BYU students with emotional support or service animals have experienced difficulties finding housing contracts and other accommodations because of a lack of understanding for the roles their animals play.
A little over a year ago, 23-year-old commercial music major Michelle Howard said she found herself in need of some help, as starting college far from home brought out feelings she didn’t anticipate.
“I never thought of myself as a person with anxiety and stuff like that just because of the way I was raised, but growing up and going to college, I started realizing, ‘Oh, I do struggle with some of these things,’” Howard said.
Howard said she started exploring her options after her first emotional support animal, a husky, didn’t work out. Originally, she had brought her certified dog from home, but the dog didn’t adjust well. She had to rethink which animal would be the best fit for her busy schedule as a student.
Howard soon found Beanie the bunny, which motivated her to create a routine to benefit them both.
“With that routine, it helps me to be more centered and focused on what I do want to do. So instead of wasting a ton of time being sad, I get off my butt, help him, and then I can do the rest of my day,” Howard said.
The two soon faced another trial: finding accommodating, affordable housing in Provo. Howard ultimately moved to Orem for a year, where she found housing to be more accommodating, yet more expensive.
Those with service animals also experience difficulties. According to BYU’s Animals on Campus Policy, emotional support animals are not pets, do not require any specialized training, and are necessary to alleviate one’s symptoms through providing emotional support. A service animal is “a dog or miniature horse individually trained to do work or perform tasks for the benefit of an individual with a disability, including a physical, sensory, intellectual or other mental disability.”
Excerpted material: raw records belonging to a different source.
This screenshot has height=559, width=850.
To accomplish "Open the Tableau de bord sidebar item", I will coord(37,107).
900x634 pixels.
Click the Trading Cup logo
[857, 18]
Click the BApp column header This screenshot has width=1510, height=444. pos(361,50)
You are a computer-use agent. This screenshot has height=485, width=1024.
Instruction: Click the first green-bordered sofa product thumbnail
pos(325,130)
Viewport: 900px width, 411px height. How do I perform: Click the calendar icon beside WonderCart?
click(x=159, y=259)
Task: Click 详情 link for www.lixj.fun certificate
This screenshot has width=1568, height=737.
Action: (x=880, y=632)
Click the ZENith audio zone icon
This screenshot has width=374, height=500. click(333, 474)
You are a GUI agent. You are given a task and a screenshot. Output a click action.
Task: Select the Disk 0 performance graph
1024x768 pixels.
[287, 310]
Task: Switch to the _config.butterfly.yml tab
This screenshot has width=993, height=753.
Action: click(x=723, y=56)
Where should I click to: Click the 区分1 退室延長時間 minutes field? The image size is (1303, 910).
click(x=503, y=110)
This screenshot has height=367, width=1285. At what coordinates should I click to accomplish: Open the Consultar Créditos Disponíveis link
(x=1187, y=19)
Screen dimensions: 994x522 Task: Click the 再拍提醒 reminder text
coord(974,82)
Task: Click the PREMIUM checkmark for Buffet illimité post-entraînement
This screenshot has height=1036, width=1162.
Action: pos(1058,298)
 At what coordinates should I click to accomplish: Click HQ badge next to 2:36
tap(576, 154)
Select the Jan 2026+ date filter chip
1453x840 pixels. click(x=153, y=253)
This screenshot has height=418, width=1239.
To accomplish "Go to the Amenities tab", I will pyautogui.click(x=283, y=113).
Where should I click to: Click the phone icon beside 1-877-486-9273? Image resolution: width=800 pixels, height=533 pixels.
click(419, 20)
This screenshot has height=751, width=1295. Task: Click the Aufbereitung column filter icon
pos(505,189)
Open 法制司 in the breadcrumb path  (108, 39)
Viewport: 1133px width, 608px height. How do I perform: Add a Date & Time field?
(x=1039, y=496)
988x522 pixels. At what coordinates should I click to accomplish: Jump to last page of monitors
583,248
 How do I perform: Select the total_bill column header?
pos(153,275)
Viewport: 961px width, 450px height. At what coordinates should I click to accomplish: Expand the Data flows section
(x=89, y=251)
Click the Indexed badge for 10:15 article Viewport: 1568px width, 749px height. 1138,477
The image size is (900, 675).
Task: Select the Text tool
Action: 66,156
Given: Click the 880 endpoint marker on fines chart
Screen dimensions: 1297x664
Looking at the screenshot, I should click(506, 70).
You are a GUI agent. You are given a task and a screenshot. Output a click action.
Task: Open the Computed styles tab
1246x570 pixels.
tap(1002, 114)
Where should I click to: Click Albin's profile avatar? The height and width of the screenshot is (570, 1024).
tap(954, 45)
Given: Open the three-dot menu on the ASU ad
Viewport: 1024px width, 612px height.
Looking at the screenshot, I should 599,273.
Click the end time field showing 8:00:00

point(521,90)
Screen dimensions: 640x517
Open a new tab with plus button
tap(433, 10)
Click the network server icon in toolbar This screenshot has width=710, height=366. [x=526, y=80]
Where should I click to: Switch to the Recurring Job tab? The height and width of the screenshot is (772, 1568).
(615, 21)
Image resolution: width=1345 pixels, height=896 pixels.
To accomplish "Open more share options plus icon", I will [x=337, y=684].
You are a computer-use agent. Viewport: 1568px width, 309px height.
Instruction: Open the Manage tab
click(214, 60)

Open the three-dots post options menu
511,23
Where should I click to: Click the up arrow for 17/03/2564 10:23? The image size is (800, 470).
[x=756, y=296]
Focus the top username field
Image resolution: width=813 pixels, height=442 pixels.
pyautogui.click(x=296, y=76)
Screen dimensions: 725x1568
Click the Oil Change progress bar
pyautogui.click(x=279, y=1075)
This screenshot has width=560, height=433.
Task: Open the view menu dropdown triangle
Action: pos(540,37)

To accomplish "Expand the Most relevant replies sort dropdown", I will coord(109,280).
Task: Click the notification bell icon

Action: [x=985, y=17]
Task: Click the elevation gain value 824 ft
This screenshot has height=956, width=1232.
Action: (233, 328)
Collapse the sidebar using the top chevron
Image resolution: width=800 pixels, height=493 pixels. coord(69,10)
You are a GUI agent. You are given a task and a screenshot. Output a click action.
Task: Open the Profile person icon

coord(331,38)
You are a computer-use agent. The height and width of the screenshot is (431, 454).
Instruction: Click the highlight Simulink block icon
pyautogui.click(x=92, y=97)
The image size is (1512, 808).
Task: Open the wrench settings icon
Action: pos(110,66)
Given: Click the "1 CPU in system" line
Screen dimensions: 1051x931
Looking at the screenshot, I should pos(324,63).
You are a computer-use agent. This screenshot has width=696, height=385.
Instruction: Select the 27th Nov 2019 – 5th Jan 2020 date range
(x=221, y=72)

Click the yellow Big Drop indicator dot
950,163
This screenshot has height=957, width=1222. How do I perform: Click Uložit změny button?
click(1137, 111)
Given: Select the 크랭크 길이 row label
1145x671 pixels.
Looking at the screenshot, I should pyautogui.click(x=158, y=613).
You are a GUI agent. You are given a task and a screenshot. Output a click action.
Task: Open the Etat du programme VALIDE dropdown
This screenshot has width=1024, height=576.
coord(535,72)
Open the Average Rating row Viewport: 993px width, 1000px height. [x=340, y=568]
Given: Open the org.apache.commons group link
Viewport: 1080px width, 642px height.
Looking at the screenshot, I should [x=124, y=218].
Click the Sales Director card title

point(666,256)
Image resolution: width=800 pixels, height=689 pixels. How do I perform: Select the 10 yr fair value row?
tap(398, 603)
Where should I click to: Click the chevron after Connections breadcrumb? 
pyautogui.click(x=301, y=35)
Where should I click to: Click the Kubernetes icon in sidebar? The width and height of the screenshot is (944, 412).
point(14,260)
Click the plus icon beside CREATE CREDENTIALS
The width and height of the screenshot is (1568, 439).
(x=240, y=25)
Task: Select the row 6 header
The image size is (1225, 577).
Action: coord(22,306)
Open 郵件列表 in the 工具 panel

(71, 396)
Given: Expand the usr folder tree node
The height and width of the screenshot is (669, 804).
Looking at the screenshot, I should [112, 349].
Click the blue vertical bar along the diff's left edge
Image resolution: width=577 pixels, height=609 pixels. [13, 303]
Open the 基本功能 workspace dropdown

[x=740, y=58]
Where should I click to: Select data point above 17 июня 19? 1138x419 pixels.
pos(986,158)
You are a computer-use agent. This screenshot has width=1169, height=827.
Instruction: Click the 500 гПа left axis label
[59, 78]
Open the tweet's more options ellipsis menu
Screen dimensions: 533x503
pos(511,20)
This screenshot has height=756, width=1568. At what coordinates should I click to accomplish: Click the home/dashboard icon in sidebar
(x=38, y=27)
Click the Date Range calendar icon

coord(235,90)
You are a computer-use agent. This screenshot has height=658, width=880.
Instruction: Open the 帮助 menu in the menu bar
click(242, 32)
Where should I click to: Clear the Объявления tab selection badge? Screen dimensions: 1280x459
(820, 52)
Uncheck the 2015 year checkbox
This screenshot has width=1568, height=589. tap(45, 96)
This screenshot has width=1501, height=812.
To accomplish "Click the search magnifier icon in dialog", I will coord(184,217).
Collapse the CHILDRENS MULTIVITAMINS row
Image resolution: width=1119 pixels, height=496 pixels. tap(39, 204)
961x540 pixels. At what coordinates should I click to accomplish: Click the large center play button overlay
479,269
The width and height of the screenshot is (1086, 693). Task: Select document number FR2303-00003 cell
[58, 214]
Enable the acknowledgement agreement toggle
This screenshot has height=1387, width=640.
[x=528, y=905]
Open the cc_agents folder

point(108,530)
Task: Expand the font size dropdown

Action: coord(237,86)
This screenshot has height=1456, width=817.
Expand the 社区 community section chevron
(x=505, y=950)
Exercise science major Brooklyn Hafen has had her own challenges with her service dog, Mona.
Hafen said her managers and landlords didn’t initially understand Mona’s role was one of a service animal and not an emotional support animal. One of her roommates had childhood trauma from being attacked by a dog and was hesitant to live with a German Shepherd. Hafen said it took a lot of patience to sort out these areas of her life.
Many of Hafen’s classes have been accommodating, but small physical therapy facility she works at hasn’t been as understanding.
“I did train her to just stay in the office and never come out by the patients, but it wasn’t enough,” Hafen said. “They said that it ‘just wasn’t the environment for a dog.'”
Hafen said people are often not understanding of service animals for mental or emotional health and trauma. It usually takes listing her physical needs for her to be taken seriously, she said.
“I wonder whether people understand the purposes, training and/or services provided by either animal. That lack of understanding and the associated assumptions makes it hard for all concerned,” University Accessibility Center director Ed Martinelli said.
Whether it’s an emotional support animal or a service animal, Martinelli said BYU strives to help those in need with the proper accommodations.
“Any difference in how the animal is viewed doesn’t have any impact in accommodation determination. We look at the documentation, the request and a variety of other issues when making disability and accommodation determinations,” Martinelli said.